SOURCE PASSAGE.

********

- Merck & Co. CEO Kenneth Frazier spoke at the CECP’s CEO Investor Forum in February, stressing the importance of creating long-term value.
- He said this comes from considering the desires of all stakeholders, not just investors.
- He oversaw the creation of a corporate responsibility matrix of these desires and their potential impact on success, and has used it to help guide big-picture strategy.
- This post is part of Business Insider’s ongoing series on Better Capitalism.
When Kenneth Frazier became CEO of Merck & Co. in 2011, he knew from the outset that consideration of all the company’s stakeholders – customers, investors, employees, and society at large – was going to be crucial to the success of his tenure.
As head of the pharmaceutical giant, Frazier oversaw an assessment of which issues are most important to each of these stakeholders, and weighed them against how significantly each impacts performance.
The resulting matrix includes 41 issues across four categories: access to health, environmental sustainability, employees, and ethics and transparency. It was completed in 2014 and is based on both internal and external research and surveys.
At the Committee for Encouraging Corporate Philanthropy’s (CECP’s) CEO Investor Forum in February, Frazier said, “we focus in our matrix where we can have the greatest business and societal impact,” and explained that it’s proven beneficial in board discussions amongst themselves and with investors over Merck’s strategic direction.
He said that the board considers the following chart alongside an assessment of risk when making big picture decisions.
From January 2011, when Frazier became CEO, to January 2017, Merck’s stock rose from $36.39 per share to $62.07 per share.
Frazier was Merck’s general counsel during a string of lawsuits following the recall of its drug Vioxx in 2004, experiencing firsthand the effects of his company losing trust among its stakeholders.
He’s won back that trust, he demonstrated at the CEO forum, by focusing on the once-controversial statement that landed Merck & Co. founder George W. Merck on the cover of Time in 1952: “We try never to forget that medicine is for the people. It is not for the profits. The profits follow and if we have remembered that, they have never failed to appear.”

********

EXERCISE REQUIREMENTS.
1: Reproduce a portion of the Merck passage, starting at the words "- He oversaw" and ending after "each impacts performance.".
2: According to the Merck passage, how many issues does the corporate responsibility matrix include, and across how many categories?
The lines that follow come from a separate source.

********

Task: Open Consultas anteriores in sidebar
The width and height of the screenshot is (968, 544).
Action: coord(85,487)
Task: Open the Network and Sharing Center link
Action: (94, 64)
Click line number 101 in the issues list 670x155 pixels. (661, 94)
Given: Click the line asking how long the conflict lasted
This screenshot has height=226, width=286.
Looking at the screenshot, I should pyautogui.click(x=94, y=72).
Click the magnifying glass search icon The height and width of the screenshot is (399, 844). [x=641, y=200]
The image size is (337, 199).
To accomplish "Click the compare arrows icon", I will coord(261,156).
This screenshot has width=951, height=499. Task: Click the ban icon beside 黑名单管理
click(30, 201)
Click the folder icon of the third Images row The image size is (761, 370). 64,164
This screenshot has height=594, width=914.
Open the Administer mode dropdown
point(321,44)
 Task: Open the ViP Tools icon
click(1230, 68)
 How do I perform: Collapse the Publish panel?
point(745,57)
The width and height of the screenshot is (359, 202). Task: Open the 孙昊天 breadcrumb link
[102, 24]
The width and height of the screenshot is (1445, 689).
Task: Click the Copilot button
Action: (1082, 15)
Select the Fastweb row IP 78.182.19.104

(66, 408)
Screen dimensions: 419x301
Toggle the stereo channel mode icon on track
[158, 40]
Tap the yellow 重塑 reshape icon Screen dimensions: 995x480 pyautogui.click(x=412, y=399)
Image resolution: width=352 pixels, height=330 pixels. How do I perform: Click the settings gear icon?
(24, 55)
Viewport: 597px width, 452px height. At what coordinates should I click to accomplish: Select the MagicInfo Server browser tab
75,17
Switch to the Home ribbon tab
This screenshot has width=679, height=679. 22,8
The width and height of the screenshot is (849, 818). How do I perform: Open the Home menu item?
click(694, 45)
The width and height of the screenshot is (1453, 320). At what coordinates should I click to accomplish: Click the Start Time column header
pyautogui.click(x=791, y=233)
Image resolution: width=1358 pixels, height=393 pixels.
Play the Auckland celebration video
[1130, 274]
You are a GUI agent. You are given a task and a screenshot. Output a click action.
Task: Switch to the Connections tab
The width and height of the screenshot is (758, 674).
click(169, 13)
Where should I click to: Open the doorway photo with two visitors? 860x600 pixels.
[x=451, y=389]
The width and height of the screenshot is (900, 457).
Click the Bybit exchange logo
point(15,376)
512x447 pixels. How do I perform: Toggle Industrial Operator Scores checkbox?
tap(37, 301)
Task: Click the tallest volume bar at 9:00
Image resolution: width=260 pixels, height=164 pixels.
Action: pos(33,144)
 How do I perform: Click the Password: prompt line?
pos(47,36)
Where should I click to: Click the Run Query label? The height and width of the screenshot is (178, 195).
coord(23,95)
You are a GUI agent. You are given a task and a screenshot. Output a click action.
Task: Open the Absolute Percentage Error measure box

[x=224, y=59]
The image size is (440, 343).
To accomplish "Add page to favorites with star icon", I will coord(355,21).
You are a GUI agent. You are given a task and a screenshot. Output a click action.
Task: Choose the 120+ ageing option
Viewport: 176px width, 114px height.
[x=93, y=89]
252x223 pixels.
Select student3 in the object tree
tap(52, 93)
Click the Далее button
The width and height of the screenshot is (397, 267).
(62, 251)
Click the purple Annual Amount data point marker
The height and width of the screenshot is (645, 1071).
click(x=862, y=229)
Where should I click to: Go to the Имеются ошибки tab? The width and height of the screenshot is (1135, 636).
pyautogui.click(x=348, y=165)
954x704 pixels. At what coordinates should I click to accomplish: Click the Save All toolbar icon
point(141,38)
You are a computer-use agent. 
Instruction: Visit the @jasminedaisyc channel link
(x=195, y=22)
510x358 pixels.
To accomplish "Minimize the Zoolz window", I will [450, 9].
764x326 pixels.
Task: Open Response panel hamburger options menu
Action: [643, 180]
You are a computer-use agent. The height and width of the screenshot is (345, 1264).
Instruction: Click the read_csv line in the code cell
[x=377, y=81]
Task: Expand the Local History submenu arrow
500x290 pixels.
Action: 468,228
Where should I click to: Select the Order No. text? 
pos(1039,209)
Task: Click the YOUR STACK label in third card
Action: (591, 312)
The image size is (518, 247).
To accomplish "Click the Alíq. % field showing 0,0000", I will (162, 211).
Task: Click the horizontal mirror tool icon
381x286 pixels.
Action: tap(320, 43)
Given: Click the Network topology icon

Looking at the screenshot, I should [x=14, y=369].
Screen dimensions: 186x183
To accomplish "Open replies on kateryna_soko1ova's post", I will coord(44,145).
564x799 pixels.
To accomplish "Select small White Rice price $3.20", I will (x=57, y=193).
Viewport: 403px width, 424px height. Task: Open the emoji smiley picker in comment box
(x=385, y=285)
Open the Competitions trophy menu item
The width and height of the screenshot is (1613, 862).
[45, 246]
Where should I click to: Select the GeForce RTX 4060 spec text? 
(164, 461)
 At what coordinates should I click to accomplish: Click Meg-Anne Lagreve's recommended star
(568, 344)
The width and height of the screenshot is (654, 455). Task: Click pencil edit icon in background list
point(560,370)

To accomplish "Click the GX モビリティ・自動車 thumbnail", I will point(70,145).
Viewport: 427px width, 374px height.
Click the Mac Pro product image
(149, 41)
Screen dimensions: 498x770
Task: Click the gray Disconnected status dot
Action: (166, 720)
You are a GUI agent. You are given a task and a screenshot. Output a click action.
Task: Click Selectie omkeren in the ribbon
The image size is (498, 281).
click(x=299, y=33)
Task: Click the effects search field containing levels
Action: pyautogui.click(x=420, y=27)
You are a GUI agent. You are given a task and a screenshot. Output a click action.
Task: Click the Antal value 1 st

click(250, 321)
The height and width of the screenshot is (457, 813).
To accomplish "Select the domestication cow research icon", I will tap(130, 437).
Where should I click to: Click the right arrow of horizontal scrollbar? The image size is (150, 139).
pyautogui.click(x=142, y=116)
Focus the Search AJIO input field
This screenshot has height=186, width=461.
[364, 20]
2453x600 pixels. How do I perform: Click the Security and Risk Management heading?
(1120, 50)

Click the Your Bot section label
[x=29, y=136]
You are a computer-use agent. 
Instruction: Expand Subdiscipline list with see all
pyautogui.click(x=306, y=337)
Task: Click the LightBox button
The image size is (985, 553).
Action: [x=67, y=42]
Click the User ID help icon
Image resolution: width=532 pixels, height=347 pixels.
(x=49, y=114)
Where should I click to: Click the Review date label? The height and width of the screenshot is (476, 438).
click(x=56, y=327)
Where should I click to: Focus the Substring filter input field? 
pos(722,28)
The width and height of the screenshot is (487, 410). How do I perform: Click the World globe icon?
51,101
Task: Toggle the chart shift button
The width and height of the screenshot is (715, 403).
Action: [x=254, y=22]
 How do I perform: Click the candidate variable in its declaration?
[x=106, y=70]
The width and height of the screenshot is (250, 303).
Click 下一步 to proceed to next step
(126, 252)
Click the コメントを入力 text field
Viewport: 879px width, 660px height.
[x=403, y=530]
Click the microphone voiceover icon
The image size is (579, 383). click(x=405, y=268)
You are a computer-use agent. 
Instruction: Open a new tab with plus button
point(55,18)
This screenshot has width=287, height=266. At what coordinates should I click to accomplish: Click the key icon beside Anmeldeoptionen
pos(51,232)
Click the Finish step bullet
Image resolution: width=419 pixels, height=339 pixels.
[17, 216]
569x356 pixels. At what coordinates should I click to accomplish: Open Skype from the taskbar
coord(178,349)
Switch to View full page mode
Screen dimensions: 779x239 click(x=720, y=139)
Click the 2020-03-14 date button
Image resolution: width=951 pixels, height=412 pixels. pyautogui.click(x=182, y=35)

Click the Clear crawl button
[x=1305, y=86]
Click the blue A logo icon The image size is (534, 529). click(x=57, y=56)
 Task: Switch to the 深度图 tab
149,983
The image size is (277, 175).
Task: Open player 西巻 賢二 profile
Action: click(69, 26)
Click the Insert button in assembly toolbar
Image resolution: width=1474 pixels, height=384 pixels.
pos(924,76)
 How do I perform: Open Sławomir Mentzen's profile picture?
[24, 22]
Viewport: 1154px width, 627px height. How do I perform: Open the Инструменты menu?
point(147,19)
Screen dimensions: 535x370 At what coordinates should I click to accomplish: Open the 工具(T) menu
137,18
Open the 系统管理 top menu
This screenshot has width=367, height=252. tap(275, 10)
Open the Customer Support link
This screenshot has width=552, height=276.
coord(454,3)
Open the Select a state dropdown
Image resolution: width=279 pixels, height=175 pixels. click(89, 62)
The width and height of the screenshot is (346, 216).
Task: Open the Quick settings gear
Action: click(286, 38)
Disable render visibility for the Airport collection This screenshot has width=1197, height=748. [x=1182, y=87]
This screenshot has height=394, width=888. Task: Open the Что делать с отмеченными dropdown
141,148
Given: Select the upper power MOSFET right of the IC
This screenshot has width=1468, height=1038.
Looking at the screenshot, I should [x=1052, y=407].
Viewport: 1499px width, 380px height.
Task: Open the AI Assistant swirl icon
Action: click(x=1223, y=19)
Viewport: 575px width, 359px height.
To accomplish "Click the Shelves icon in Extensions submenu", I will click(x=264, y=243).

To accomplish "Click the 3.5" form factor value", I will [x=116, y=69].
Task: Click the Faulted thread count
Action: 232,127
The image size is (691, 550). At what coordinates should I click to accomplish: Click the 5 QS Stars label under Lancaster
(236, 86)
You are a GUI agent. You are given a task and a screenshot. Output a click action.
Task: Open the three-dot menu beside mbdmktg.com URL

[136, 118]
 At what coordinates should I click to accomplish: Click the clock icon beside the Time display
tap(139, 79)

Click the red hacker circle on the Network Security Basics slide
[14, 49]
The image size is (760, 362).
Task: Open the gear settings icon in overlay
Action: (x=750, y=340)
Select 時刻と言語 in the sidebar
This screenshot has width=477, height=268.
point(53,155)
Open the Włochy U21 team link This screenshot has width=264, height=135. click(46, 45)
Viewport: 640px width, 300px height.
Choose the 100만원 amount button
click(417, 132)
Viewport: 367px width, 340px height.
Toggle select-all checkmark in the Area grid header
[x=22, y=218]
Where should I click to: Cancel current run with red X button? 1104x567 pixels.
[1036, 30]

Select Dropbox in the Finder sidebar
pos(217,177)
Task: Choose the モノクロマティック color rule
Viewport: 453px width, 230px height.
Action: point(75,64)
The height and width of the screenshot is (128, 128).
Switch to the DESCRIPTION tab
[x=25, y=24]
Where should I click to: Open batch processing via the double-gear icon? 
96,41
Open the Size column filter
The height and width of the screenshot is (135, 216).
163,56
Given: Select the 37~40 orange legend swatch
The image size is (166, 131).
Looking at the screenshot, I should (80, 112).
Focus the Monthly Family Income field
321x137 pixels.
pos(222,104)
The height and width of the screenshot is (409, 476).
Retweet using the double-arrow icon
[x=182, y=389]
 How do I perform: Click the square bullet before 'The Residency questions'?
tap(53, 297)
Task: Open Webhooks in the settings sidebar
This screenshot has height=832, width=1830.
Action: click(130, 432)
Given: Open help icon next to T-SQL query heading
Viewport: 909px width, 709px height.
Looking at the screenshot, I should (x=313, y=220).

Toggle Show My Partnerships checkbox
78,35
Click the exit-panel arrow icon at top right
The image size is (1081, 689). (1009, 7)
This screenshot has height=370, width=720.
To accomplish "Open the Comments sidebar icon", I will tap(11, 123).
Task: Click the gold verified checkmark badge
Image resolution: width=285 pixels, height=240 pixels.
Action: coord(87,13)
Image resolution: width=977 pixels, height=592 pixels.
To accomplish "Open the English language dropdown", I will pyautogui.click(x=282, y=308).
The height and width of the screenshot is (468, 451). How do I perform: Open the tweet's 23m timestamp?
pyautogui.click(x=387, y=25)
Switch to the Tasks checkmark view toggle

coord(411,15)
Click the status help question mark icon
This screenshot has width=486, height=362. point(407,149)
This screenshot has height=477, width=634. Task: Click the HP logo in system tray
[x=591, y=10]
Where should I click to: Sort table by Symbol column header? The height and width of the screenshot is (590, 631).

********

TASK-BY-TASK SOLUTIONS.
1:
- He oversaw the creation of a corporate responsibility matrix of these desires and their potential impact on success, and has used it to help guide big-picture strategy.
- This post is part of Business Insider’s ongoing series on Better Capitalism.
When Kenneth Frazier became CEO of Merck & Co. in 2011, he knew from the outset that consideration of all the company’s stakeholders – customers, investors, employees, and society at large – was going to be crucial to the success of his tenure.
As head of the pharmaceutical giant, Frazier oversaw an assessment of which issues are most important to each of these stakeholders, and weighed them against how significantly each impacts performance.

2: It includes 41 issues across four categories.